(What is asked)
Copy the records below word for word, starting at the beginning of the records and going on through the line that contains "What do you see at coordinates (1125, 142)".

(Extracted information)
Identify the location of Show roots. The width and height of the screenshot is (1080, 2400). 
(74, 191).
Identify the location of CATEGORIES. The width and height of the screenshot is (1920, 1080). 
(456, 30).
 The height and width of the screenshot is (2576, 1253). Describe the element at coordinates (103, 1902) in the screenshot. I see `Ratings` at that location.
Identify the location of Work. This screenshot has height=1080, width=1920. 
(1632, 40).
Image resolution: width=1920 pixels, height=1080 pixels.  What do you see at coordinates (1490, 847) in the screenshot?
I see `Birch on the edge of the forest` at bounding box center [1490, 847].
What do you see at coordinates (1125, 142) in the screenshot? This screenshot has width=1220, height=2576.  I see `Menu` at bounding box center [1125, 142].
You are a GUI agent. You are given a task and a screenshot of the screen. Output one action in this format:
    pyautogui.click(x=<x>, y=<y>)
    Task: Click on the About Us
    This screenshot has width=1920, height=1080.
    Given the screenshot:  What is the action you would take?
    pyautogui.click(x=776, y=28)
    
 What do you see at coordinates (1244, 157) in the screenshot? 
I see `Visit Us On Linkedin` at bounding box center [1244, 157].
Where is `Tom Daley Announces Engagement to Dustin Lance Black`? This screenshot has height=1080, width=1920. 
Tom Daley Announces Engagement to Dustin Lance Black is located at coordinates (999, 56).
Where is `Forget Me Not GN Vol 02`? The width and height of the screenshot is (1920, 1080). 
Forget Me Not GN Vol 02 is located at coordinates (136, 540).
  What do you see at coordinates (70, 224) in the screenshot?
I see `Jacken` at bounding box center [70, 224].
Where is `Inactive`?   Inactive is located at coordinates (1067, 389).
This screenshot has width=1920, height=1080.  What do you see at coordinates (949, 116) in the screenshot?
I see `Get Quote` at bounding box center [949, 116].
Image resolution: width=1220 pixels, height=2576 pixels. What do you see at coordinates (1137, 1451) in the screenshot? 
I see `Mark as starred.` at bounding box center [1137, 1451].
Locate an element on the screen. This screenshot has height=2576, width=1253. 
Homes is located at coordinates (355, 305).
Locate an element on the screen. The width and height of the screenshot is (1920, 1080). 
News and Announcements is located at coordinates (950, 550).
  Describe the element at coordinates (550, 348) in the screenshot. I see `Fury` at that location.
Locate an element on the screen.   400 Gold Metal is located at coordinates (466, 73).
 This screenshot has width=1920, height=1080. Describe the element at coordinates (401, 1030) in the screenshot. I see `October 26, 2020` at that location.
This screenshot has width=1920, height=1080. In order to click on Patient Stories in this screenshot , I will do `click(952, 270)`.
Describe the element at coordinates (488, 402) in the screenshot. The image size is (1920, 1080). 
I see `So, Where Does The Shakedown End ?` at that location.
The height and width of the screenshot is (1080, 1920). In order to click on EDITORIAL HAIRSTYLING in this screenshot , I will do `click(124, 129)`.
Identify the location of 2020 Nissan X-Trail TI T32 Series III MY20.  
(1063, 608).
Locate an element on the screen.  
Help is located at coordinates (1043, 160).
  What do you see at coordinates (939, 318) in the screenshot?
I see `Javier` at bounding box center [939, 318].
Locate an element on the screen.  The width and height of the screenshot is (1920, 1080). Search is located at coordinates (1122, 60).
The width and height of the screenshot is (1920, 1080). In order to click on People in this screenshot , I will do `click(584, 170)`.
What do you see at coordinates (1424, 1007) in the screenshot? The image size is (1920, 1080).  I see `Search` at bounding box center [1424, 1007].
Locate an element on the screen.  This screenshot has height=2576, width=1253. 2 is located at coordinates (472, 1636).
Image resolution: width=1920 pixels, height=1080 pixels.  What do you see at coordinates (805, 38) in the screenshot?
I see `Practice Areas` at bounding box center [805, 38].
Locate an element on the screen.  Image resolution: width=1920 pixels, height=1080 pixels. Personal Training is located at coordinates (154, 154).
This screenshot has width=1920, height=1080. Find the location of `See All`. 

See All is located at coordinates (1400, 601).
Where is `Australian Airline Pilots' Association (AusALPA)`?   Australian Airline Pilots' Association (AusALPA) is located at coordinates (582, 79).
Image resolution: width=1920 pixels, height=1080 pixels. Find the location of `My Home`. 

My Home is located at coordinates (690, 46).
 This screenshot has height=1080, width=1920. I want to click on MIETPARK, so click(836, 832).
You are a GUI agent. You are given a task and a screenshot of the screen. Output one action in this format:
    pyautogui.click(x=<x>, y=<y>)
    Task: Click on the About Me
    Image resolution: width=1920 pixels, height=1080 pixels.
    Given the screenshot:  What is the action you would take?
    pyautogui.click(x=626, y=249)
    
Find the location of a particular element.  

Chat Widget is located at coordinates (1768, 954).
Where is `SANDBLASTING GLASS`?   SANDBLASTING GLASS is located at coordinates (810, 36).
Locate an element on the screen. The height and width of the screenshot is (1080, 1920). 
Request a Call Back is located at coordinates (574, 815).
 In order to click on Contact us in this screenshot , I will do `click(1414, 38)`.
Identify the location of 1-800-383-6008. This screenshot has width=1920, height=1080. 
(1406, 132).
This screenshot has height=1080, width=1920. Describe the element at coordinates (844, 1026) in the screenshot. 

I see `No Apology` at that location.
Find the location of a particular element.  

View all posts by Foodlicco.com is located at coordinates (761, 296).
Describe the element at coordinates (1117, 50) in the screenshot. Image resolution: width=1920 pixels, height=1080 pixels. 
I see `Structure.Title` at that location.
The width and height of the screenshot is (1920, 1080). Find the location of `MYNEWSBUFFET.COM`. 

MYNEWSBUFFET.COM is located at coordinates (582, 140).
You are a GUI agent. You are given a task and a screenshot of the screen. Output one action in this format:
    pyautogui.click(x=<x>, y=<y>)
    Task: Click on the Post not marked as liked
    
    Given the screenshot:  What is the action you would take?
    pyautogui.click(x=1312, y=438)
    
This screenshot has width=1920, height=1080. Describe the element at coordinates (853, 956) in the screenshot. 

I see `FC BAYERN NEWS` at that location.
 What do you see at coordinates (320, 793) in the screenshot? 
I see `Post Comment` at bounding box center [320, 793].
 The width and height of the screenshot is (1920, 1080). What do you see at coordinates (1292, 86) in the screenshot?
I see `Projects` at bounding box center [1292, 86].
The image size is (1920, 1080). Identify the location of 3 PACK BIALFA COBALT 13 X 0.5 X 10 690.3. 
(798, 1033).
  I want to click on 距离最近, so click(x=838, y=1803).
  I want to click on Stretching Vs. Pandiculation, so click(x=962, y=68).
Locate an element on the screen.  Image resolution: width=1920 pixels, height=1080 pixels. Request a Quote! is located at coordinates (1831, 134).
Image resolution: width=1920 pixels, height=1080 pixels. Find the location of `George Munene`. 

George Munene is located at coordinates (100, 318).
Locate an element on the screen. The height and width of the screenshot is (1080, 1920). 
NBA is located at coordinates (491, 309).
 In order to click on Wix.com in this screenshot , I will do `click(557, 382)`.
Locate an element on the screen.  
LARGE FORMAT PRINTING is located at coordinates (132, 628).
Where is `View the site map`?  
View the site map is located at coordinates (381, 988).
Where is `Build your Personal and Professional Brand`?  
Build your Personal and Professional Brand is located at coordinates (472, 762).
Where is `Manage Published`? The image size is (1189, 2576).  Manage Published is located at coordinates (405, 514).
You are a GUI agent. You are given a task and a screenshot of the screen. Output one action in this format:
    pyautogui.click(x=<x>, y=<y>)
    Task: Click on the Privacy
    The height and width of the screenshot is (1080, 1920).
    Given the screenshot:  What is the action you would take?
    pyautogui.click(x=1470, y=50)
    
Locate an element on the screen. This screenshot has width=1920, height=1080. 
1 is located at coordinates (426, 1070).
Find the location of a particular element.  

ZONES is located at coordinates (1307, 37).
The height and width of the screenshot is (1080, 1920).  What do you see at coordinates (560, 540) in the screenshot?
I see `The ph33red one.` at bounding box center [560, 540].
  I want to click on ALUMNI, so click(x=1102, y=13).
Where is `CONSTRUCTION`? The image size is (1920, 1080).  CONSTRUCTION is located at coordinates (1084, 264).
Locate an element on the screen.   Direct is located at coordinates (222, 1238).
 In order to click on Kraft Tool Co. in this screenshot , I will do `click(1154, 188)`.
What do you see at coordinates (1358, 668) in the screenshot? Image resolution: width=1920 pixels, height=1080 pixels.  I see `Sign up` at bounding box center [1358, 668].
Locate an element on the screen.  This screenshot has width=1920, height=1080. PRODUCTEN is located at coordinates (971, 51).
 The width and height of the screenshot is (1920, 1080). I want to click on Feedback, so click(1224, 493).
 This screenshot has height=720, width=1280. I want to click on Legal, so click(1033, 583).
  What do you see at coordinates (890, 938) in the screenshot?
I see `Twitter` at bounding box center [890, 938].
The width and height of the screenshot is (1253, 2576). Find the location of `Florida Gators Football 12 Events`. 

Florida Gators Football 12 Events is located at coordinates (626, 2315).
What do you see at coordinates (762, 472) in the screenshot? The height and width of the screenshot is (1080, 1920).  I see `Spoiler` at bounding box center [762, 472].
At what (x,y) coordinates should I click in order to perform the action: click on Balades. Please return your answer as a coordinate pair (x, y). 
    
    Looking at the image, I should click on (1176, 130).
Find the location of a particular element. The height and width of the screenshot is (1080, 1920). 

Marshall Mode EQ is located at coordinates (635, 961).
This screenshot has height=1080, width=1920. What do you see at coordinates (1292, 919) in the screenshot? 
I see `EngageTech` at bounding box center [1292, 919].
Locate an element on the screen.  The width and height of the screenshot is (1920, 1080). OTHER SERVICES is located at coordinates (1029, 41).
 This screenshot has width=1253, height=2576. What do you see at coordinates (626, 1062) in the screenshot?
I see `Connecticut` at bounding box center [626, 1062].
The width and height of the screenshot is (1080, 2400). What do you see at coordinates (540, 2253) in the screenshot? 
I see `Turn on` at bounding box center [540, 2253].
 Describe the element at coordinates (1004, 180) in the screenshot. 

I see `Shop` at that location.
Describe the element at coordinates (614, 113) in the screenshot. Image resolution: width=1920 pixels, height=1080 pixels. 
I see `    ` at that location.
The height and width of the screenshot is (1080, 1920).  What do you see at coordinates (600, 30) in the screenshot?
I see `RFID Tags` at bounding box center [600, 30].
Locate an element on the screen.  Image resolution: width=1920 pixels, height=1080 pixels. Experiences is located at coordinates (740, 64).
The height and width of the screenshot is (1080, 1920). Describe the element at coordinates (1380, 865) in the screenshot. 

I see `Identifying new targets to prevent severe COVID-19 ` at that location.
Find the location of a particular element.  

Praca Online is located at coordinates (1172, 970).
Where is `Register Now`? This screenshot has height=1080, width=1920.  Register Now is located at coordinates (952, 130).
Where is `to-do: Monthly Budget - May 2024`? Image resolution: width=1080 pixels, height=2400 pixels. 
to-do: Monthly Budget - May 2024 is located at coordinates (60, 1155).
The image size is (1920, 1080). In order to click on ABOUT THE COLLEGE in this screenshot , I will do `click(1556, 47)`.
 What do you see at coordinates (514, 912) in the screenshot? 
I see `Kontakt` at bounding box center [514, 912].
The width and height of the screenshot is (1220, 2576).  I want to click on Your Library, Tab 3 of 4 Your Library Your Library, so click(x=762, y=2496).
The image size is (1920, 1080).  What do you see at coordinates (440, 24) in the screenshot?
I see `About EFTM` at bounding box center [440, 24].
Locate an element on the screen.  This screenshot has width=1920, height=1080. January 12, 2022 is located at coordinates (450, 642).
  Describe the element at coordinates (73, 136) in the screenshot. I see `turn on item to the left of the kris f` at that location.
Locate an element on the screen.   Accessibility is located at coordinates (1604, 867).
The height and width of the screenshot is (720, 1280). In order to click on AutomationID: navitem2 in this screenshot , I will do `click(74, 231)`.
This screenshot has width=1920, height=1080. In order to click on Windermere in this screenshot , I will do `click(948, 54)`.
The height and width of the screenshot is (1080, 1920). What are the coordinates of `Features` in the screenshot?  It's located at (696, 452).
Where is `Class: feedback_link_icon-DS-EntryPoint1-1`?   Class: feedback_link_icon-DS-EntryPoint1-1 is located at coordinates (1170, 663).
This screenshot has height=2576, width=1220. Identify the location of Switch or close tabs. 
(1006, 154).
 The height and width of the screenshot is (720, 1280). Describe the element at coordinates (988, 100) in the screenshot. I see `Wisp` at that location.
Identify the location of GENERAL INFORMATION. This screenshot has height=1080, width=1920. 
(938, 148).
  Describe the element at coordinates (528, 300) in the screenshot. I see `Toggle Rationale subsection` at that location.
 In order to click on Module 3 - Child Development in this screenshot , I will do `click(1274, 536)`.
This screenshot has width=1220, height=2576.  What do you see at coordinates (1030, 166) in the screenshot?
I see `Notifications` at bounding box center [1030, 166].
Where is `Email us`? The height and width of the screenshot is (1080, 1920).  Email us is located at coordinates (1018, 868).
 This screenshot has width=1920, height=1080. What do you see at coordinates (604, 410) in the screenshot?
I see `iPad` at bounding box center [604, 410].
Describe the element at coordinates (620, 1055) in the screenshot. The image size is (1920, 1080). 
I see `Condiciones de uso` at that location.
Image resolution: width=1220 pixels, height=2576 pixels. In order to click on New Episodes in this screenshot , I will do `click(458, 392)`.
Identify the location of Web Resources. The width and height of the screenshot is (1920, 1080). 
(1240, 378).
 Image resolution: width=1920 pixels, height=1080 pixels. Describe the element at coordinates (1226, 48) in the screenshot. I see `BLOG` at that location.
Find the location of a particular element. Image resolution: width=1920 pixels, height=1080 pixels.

(The result)
Identify the location of Show roots. The width and height of the screenshot is (1080, 2400). 
(74, 191).
Identify the location of CATEGORIES. The width and height of the screenshot is (1920, 1080). 
(456, 30).
 The height and width of the screenshot is (2576, 1253). Describe the element at coordinates (103, 1902) in the screenshot. I see `Ratings` at that location.
Identify the location of Work. This screenshot has height=1080, width=1920. 
(1632, 40).
Image resolution: width=1920 pixels, height=1080 pixels.  What do you see at coordinates (1490, 847) in the screenshot?
I see `Birch on the edge of the forest` at bounding box center [1490, 847].
What do you see at coordinates (1125, 142) in the screenshot? This screenshot has width=1220, height=2576.  I see `Menu` at bounding box center [1125, 142].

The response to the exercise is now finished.